Mohawk
Trail by Beth
Brant
This book gathers poetry, essays, memoir, and
fiction by Native American writer Beth Brant. Brant uses these
genres to examine various kinds of family: blood parents and
children, siblings of like-minded politics, the mother-sister
patter that informs lesbian couplings. She is especially wise
about the necessity to re-create family in cultures such as her
own, which other cultures have tried to eradicate.
From 500
Great Books by Women; review by Jesse Larsen
Beth Brant is Degonwadonti whose father is Joseph of the Mohawk
Turtle Clan from the Bay of Quinte Theyindenaga reserve in
Ontario. Degonwadonti is Beth Brant whose mother is Hazel of
Irish/Scots ancestry from Michigan. Mohawk Trail is a
collection of singing stories that remember and honor it all. In
the first section, called "Native Origins," we hear the
legends of the grandmothers' birth traditions in the Longhouse
with the fire that must not go out, "the smell of wood smoke,
sweat and the sharp-sweet odor of blood," and the whisper
"Don't forget who you are." "Detroit Songs"

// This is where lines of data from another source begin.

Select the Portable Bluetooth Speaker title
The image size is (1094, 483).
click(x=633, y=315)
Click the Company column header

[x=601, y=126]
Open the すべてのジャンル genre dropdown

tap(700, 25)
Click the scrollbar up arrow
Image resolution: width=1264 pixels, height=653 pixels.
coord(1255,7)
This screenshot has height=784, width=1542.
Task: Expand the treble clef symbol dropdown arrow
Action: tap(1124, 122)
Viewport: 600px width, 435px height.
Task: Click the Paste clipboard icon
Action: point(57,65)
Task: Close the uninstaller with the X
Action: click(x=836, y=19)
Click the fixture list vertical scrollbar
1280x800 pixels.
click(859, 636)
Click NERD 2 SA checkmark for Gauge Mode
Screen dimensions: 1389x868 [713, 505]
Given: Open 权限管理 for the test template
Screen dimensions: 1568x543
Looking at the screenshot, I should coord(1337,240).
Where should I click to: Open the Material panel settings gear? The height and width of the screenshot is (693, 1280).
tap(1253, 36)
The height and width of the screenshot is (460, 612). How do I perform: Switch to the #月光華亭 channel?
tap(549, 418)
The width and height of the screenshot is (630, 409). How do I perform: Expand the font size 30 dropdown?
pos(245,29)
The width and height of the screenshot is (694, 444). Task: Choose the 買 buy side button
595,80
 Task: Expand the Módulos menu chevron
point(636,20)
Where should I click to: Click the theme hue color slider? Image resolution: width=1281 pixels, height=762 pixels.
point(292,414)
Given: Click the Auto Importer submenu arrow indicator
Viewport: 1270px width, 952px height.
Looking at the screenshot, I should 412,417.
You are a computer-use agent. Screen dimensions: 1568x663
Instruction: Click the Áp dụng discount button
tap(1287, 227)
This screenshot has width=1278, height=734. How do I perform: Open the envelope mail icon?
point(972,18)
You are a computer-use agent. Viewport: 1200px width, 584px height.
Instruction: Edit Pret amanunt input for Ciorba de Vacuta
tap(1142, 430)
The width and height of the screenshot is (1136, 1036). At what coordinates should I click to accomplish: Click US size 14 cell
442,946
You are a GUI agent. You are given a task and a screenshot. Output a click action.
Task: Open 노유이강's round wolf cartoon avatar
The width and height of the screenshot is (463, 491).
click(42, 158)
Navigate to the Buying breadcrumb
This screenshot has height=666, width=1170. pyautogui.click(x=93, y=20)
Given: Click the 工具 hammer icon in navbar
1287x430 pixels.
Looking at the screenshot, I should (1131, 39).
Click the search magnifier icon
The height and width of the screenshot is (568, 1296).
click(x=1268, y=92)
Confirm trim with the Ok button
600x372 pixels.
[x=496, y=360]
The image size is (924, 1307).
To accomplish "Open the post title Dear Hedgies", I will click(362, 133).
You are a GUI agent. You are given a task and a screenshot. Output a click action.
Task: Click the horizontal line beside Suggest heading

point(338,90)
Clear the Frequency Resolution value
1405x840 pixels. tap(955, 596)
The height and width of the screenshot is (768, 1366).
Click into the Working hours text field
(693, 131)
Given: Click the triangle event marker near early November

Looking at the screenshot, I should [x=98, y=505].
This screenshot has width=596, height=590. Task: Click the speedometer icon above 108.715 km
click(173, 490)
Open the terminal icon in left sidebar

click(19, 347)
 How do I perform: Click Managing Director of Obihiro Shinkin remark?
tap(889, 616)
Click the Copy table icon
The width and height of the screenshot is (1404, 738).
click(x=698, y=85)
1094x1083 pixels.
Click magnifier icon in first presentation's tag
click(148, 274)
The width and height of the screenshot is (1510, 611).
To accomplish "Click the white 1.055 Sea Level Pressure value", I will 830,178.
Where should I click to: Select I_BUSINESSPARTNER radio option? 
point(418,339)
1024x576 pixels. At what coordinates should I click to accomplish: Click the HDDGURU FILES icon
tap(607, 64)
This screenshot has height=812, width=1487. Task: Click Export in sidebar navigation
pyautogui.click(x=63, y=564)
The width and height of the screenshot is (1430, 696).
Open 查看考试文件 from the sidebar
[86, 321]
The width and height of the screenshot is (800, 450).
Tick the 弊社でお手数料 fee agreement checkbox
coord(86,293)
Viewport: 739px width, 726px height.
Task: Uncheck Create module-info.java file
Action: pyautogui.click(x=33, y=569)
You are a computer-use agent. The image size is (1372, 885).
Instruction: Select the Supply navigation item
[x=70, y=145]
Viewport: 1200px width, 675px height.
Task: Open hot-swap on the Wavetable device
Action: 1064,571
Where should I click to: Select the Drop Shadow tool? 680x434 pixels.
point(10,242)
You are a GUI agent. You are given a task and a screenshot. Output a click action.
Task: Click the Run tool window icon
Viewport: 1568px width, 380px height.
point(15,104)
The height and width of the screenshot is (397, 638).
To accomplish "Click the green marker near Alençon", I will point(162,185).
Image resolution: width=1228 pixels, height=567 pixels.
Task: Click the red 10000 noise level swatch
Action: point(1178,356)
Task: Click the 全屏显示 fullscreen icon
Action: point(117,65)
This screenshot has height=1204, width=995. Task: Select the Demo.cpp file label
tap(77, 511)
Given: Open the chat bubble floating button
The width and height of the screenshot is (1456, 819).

sings stories of people in their own sweet, sad voices:
"Daddy" talks about work - "it was every minute you
thought about a job, about feedin' your family." In
"Garnet Lee," Beth's maternal grandmother tells about a
Kentucky mining town, housekeeping jobs, black lung, and mine
explosions. "Terri," Beth's
Chippewa/"Pollack," friend relates why she dresses up
sexy to dance for tips in a lesbian bar on the weekends;
"Danny" tells how he loved wearing dresses and why he
had to kill himself; and "Mama" talks about taking care
of "all those kids." The last selections, "Long
Stories," describe two mothers living one hundred years apart
whose children were stolen, and show us the life of a
"half-breed" growing-up girl in Detroit. Each story a
song, each song a poem, each poem a story, Mohawk Trail
reverberates with the rhythmic strength of courageous and enduring
love.
Food
and Spirits by Beth
Brant
The plot devices in these eight short stories
sometimes seem taken from a notebook for the politically correct:
disenfranchised Native Americans, a young man returning home to
die of AIDS, a battered wife, a lesbian alcoholic mother who loses
custody of her child. Never mind. Author Brant, a Mohawk and
Canadian who has lived much of her life in Michigan, avoids the
traps she's set for herself. She has a deft feel for that hardest
of arts to master: characterization. Her people, revealed to us
through subtleties of dialogue and action, become so real it's
impossible to regard them as metaphors. Brant's strength is not
for dramatic action and the two stories that rely on it 'Wild
Turkeys " and "This Place" suffer for it. The
strongest stories here play to the author's strength: a talent for
capturing the shining moments of ordinary life. In "Home
Coming" a dying heron serves as the burning glass in which
past and present meet. In 'A Death in the Family, " a young
girl struggles with lipstick and hairbrush to make her mother as
beautiful in death as in life. In "Swimming Upstream " a
former alcoholic watches a battered salmon leap from rock to rock
and glimpses her dead son's face in the magic glide of dark
waters. Simple language, powerful. images, good work.